Task objective → In exact form, set down only those lines of the material that run from its first line to the line with "You are a computer-use agent.", inclusive.

Task inputs →
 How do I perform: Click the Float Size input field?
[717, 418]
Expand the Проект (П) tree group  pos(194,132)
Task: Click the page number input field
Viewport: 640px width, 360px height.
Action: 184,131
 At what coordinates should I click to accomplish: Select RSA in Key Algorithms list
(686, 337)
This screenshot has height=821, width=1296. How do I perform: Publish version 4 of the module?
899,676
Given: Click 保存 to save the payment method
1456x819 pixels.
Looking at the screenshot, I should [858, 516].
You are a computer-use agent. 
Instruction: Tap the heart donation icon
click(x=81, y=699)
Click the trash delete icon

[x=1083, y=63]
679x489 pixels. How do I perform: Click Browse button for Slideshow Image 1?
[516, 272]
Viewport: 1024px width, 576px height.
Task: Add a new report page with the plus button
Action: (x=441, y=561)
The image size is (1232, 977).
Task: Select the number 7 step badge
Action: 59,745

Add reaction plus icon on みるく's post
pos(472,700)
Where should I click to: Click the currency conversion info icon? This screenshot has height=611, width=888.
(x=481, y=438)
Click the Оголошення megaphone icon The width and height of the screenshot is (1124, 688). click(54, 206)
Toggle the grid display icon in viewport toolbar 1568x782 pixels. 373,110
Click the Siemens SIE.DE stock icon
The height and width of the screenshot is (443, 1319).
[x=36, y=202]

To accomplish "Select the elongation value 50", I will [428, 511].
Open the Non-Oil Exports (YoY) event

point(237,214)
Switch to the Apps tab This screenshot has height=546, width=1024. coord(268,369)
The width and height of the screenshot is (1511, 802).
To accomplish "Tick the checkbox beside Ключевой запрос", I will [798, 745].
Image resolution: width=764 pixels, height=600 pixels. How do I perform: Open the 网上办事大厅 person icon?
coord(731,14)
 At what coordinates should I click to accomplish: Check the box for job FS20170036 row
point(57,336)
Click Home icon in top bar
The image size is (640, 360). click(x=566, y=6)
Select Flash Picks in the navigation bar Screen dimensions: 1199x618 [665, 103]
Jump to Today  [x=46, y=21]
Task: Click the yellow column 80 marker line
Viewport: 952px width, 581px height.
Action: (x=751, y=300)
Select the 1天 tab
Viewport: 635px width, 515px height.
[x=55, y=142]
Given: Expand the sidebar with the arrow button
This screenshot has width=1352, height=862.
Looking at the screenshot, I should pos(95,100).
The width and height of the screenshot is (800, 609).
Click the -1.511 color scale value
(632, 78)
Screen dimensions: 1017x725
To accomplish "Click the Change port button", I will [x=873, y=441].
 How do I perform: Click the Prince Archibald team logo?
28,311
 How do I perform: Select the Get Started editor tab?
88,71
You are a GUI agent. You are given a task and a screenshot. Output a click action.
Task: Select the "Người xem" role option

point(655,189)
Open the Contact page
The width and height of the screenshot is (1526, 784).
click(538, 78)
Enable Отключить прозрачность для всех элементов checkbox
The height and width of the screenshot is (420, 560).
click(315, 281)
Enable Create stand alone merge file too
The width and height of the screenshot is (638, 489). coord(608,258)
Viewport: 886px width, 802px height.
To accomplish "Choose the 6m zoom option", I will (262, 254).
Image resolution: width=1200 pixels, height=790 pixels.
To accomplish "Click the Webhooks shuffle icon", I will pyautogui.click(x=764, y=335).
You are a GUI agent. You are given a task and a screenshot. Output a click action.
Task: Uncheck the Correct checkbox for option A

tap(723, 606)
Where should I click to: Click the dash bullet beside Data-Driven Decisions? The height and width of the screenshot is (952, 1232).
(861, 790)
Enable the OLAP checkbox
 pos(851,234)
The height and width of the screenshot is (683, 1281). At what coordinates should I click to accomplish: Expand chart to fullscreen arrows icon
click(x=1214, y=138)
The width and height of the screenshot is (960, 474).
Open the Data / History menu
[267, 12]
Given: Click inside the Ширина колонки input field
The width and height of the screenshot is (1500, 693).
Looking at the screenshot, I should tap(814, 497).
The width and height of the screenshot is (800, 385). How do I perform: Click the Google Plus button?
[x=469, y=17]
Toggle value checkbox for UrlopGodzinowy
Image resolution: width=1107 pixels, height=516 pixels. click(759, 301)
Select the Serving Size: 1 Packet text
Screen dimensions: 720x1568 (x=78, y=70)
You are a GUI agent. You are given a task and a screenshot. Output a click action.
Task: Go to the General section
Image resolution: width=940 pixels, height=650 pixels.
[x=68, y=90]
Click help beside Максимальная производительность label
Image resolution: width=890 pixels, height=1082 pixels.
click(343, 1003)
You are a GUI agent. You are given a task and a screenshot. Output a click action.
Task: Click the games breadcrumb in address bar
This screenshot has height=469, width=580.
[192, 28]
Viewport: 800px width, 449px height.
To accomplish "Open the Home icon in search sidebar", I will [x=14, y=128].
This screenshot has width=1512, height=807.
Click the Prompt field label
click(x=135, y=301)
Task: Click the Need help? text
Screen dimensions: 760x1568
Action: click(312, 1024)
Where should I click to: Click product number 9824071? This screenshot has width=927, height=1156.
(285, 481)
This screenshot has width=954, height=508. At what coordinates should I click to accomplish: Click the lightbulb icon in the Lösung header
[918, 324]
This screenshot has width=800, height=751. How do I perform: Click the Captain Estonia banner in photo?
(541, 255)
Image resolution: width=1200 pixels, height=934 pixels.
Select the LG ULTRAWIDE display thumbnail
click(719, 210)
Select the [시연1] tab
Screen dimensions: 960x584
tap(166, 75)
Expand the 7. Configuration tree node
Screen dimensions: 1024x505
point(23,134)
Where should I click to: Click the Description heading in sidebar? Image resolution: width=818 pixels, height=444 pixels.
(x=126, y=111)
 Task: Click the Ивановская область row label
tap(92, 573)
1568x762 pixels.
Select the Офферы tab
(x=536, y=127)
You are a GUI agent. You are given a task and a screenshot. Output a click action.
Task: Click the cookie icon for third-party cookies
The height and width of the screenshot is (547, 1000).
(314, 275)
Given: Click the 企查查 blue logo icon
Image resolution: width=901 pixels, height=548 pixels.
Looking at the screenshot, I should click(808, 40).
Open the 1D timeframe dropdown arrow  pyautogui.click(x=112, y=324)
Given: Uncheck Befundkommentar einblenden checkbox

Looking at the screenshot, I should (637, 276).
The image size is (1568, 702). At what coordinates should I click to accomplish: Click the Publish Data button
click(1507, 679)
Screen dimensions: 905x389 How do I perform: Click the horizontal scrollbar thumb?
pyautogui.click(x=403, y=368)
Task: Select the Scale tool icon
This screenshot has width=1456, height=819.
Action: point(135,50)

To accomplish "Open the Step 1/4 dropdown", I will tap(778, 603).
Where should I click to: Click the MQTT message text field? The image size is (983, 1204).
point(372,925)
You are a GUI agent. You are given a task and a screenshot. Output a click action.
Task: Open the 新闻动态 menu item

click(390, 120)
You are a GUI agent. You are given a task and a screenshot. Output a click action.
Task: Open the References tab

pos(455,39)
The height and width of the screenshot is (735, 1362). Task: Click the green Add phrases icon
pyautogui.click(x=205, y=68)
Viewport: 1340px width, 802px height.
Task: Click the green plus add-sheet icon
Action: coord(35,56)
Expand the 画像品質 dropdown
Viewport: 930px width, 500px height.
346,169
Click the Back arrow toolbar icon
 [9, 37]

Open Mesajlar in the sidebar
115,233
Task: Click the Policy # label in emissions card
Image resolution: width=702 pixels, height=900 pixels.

Result for this exercise →
 How do I perform: Click the Float Size input field?
[717, 418]
Expand the Проект (П) tree group  pos(194,132)
Task: Click the page number input field
Viewport: 640px width, 360px height.
Action: 184,131
 At what coordinates should I click to accomplish: Select RSA in Key Algorithms list
(686, 337)
This screenshot has height=821, width=1296. How do I perform: Publish version 4 of the module?
899,676
Given: Click 保存 to save the payment method
1456x819 pixels.
Looking at the screenshot, I should [858, 516].
You are a computer-use agent. 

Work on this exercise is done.